Guterres, Konsey’e hitabında “İntikam sarmalına düşme riskiyle karşı karşıyayız” uyarısında bulunarak, sivillerin korunmasını, deniz güvenliğinin sağlanmasını ve Uluslararası Atom Enerjisi Ajansı’nın (IAEA) tesislere tam erişiminin önünü açacak diplomatik sürecin yeniden başlatılmasını istedi.
Guterres, taraflara “mantıklı, itidalli ve acil” hareket etme çağrısında bulundu.

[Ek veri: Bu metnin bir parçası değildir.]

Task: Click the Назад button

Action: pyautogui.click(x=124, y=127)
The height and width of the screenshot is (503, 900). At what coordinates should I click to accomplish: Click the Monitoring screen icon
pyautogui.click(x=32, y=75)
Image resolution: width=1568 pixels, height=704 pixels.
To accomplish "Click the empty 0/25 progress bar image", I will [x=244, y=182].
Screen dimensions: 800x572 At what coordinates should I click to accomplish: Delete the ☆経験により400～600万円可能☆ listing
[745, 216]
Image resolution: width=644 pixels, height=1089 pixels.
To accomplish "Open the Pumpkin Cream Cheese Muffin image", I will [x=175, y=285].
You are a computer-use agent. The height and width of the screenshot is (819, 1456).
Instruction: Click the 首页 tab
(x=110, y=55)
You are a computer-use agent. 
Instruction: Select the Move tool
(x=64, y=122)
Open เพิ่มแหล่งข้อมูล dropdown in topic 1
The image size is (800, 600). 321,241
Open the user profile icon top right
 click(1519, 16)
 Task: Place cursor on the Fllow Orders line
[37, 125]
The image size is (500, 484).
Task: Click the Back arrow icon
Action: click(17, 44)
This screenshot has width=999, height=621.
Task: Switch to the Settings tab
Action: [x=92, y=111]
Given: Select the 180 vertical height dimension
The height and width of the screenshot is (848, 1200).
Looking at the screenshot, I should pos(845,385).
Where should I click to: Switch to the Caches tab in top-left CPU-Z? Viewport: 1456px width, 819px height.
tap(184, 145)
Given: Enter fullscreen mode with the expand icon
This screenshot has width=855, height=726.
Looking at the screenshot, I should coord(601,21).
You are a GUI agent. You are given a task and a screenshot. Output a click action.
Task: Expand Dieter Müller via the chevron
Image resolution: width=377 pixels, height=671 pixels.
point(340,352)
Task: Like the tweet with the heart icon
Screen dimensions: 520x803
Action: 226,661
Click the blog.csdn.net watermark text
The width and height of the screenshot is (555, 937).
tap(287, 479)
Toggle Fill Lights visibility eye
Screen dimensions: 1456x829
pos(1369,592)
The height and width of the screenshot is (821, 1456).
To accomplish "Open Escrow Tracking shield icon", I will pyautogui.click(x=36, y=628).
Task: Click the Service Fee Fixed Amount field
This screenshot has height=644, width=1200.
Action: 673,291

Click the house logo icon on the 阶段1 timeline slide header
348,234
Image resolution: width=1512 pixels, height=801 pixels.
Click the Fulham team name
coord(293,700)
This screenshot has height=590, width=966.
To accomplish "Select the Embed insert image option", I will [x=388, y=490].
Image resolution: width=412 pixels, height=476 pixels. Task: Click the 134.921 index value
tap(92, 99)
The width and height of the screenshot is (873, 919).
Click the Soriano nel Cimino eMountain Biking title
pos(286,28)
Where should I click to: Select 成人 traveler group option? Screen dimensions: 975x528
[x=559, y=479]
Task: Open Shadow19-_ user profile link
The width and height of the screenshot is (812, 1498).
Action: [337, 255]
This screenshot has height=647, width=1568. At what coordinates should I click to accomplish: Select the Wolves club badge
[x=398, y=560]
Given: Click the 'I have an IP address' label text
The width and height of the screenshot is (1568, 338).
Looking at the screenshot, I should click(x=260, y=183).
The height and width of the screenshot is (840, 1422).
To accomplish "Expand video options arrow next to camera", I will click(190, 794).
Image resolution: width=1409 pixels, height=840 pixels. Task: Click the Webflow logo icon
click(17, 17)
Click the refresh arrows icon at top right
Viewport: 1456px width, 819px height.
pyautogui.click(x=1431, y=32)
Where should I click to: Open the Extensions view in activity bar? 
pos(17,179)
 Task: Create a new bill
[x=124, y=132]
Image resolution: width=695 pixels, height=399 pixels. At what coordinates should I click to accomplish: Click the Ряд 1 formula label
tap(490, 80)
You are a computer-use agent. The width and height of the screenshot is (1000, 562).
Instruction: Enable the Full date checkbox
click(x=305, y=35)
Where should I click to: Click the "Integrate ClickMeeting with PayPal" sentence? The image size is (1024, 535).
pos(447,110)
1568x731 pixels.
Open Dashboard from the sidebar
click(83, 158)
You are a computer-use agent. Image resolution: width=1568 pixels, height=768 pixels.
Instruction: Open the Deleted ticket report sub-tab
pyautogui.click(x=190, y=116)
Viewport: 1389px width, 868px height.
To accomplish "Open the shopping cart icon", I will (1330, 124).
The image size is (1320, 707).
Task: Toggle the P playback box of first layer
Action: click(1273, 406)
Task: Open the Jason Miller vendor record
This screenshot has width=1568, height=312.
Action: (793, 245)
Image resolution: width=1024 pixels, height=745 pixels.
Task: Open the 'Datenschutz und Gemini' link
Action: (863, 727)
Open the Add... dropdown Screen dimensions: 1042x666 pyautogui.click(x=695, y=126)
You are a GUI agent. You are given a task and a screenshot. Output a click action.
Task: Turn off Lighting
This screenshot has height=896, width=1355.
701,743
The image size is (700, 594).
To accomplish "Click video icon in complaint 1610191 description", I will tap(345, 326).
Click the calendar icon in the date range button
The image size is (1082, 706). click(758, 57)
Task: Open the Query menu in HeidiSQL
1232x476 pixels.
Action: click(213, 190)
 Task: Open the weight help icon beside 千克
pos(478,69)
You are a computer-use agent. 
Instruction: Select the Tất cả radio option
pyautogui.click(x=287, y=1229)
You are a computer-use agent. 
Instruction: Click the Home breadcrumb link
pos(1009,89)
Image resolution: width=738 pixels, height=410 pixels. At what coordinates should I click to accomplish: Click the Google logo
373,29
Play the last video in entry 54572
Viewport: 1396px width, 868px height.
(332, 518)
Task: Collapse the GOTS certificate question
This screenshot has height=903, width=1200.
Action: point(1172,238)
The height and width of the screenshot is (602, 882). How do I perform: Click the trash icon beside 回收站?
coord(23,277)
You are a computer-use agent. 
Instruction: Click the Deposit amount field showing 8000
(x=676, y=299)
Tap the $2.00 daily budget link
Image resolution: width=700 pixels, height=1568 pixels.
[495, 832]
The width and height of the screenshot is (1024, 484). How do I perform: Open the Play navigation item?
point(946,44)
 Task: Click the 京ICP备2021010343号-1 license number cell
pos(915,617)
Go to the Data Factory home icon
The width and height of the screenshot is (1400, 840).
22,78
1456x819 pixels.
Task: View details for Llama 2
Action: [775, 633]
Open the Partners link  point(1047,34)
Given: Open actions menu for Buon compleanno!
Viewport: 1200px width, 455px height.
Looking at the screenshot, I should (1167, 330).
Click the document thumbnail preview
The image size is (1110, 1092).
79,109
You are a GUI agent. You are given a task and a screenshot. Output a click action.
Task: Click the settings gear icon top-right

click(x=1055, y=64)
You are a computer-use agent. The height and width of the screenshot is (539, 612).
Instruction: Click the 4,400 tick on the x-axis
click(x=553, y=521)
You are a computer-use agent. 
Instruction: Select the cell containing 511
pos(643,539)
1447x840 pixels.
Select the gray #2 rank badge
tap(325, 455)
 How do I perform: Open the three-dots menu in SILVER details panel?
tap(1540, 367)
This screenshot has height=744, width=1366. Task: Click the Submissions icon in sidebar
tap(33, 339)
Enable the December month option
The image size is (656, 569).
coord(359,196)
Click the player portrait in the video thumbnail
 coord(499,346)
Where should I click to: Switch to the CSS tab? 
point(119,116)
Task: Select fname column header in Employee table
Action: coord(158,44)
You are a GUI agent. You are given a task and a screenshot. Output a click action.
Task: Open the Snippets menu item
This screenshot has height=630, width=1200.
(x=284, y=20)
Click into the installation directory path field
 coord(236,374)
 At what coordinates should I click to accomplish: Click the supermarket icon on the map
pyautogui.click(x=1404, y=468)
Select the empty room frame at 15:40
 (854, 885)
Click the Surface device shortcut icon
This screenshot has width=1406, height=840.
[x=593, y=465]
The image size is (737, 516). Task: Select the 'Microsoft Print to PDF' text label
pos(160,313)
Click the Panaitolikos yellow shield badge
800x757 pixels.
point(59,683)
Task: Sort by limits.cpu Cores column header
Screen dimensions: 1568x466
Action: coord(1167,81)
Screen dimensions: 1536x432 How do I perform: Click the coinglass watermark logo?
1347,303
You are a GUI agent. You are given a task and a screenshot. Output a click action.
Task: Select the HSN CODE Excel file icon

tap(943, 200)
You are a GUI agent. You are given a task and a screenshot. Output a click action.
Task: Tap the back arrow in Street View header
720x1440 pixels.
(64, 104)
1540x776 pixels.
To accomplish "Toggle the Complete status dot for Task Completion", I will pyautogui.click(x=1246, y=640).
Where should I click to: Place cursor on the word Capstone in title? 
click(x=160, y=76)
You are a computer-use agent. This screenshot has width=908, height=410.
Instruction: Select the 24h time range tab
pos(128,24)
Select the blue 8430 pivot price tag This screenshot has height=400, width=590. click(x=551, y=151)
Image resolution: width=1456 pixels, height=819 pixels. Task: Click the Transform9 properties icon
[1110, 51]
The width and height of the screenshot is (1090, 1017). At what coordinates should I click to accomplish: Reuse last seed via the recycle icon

ABD: “İRAN REJİMİ NÜKLEER SİLAHA SAHİP OLAMAZ”
ABD Daimi Temsilcisi Dorothy Shea, İran’ın uranyum zenginleştirme faaliyetlerinin “uluslararası barışa doğrudan tehdit” oluşturduğunu savunarak, saldırıların meşru müdafaa ve İsrail ile dayanışma kapsamında yapıldığını belirtti.
Shea, “İran’ın vatandaşlarımıza veya üslerimize yapacağı herhangi bir saldırı yıkıcı bir yanıtla karşılanacaktır” dedi. Shea konuşmasında ayrıca “İran’ın tesislerini hedef almak, ülkenin nükleer kapasitesini baltalamayı amaçlıyordu.” sözlerine yer verdi.
İRAN: “NETANYAHU ABD’Yİ SAVAŞA SÜRÜKLÜYOR”
İran’ın BM Daimi Temsilcisi Amir Saeid İravani, “Netanyahu, bir kez daha ABD’yi yüksek maliyetli bir savaşa sürüklemeyi başardı” diyerek Washington’u eleştirdi. İran, nükleer tesislere yapılan saldırıların ardından BM Şartı uyarınca meşru müdafaa hakkını kullanacağını ilan etti.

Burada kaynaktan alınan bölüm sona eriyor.